March 9, 2017
(Ottawa, ON) – Assembly of First Nations (AFN) National Chief Perry Bellegarde issued the following statement today in response to remarks by Conservative Senator Lynn Beyak expressing her positive views of the Indian residential schools:
“It’s disappointing that these misinformed attitudes still exist after all the work by First Nations and the Truth and Reconciliation Commission to bring light to this dark chapter in Canada’s history. The residential schools were profoundly damaging to First Nations. Children were forcibly taken from their families and homes for the express purpose of trying to eradicate our languages and our identities. This was an attempt at genocide. Not only First Nations, but all of Canada is still dealing with the painful legacy, a pain profoundly compounded by the rampant abuse that took place in the schools. The Senator’s comments point to the need for much more public education and greater understanding of our shared history. We expect more of our government representatives. Truth is essential to reconciliation.
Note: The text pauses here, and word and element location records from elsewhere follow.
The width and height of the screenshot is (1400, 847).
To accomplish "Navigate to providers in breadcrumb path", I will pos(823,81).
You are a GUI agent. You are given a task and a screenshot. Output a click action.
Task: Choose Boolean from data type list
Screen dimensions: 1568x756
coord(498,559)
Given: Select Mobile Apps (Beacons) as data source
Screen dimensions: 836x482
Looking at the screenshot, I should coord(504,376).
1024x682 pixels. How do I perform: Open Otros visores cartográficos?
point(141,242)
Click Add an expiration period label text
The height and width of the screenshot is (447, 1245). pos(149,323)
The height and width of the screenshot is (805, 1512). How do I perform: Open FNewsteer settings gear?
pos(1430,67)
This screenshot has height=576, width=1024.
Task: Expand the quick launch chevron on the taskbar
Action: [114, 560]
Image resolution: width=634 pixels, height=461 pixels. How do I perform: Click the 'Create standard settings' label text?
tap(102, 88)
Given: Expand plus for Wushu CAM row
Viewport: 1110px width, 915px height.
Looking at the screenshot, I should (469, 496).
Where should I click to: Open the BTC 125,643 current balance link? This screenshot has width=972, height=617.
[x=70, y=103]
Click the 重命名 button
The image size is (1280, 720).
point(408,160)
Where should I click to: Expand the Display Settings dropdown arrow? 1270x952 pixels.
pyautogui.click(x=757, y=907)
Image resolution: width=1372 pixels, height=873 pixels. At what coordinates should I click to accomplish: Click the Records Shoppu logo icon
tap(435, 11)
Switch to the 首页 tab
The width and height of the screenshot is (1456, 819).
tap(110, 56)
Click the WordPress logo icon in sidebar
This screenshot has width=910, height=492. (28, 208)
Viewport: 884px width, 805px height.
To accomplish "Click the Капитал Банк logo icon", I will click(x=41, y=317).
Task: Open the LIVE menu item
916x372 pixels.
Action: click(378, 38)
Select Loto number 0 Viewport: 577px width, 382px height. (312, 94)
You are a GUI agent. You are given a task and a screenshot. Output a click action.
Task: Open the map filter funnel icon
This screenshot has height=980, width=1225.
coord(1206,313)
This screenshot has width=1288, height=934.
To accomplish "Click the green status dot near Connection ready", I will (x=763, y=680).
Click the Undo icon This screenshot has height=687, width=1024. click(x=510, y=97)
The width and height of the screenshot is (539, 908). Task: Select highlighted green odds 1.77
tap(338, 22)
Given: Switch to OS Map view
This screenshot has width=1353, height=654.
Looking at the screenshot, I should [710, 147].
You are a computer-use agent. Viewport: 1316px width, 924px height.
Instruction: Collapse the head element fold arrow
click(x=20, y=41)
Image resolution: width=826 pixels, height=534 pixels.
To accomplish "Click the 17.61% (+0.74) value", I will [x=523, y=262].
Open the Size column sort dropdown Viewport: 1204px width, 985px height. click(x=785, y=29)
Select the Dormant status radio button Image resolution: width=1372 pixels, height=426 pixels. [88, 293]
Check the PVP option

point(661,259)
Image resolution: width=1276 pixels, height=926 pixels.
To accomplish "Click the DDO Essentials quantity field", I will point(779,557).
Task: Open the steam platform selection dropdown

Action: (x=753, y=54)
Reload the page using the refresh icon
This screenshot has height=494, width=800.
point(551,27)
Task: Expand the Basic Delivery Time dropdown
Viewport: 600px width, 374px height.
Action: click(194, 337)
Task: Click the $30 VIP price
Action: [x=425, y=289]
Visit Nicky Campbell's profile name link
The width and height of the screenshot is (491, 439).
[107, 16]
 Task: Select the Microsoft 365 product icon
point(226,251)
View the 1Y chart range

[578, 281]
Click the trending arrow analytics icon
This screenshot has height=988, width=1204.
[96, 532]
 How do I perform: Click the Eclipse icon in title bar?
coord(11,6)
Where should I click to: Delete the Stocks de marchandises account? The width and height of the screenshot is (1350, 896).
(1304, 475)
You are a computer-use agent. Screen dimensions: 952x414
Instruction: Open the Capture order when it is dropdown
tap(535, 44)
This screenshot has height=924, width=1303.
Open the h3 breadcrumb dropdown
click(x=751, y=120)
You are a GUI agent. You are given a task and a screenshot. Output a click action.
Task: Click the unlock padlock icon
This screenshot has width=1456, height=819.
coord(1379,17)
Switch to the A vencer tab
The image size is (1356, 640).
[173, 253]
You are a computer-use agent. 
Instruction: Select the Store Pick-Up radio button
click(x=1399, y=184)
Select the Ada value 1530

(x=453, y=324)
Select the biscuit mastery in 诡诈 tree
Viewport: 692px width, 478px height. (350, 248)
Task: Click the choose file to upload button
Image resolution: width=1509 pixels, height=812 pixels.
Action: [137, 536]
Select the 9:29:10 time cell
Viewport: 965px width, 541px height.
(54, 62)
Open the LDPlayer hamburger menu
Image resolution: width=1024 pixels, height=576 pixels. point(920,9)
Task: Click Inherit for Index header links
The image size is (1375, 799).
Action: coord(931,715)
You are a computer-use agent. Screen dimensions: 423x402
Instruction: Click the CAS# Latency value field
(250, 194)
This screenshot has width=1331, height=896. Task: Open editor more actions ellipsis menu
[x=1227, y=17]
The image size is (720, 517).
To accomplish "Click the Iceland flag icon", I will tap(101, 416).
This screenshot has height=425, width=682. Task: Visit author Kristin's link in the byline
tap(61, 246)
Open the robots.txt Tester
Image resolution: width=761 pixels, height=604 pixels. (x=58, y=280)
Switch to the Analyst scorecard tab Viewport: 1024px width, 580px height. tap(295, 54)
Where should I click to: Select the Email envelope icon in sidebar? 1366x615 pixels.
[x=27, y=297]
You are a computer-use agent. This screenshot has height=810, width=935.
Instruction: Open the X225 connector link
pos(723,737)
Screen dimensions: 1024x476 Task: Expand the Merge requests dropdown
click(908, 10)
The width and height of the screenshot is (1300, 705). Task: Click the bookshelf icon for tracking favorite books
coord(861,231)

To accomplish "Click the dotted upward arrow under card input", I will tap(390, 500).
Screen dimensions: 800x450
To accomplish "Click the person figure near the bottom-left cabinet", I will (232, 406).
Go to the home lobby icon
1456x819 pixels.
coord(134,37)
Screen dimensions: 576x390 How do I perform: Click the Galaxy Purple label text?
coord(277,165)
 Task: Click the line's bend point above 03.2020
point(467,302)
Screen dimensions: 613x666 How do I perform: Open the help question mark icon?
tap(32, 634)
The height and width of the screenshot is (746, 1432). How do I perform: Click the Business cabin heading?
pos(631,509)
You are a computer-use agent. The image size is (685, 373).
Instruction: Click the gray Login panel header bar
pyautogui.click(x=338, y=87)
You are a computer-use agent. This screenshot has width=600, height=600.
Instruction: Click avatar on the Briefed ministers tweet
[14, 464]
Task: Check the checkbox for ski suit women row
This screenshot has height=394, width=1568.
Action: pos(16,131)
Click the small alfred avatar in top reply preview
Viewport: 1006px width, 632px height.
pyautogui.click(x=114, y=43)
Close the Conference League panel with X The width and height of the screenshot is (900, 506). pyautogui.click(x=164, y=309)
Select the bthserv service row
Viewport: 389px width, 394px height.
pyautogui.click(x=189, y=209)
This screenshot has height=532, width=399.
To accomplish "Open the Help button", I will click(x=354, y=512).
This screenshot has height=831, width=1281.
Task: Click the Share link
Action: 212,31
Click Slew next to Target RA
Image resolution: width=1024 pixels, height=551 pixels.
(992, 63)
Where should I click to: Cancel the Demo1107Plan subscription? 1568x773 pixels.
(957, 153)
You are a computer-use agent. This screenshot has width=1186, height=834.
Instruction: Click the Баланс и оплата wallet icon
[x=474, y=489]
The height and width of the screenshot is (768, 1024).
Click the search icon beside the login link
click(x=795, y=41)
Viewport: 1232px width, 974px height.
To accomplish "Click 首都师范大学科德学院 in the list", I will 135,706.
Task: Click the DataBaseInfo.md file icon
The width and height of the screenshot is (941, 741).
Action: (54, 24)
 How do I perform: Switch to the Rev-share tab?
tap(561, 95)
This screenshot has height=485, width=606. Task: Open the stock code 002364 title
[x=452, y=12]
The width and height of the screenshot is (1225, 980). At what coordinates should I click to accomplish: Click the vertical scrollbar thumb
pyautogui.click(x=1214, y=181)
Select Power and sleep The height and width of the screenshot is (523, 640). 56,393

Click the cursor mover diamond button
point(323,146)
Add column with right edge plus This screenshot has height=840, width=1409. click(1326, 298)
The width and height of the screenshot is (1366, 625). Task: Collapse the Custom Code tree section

And there is no better time than now, during Canada’s 150th, for all of us to commit to reconciliation in meaningful ways.”
For more than a century, over 150,000 First Nations children were taken from their homes and forced to attend residential schools. The Truth and Reconciliation Commission report found that, along with rampant physical, sexual and mental abuse, about 6,000 children died while in care. In 2008, Prime Minister Stephen Harper apologized in the House of Commons for the residential schools, stating: “The government now recognizes that the consequences of the Indian Residential Schools policy were profoundly negative and that this policy has had a lasting and damaging impact on Aboriginal culture, heritage and language.”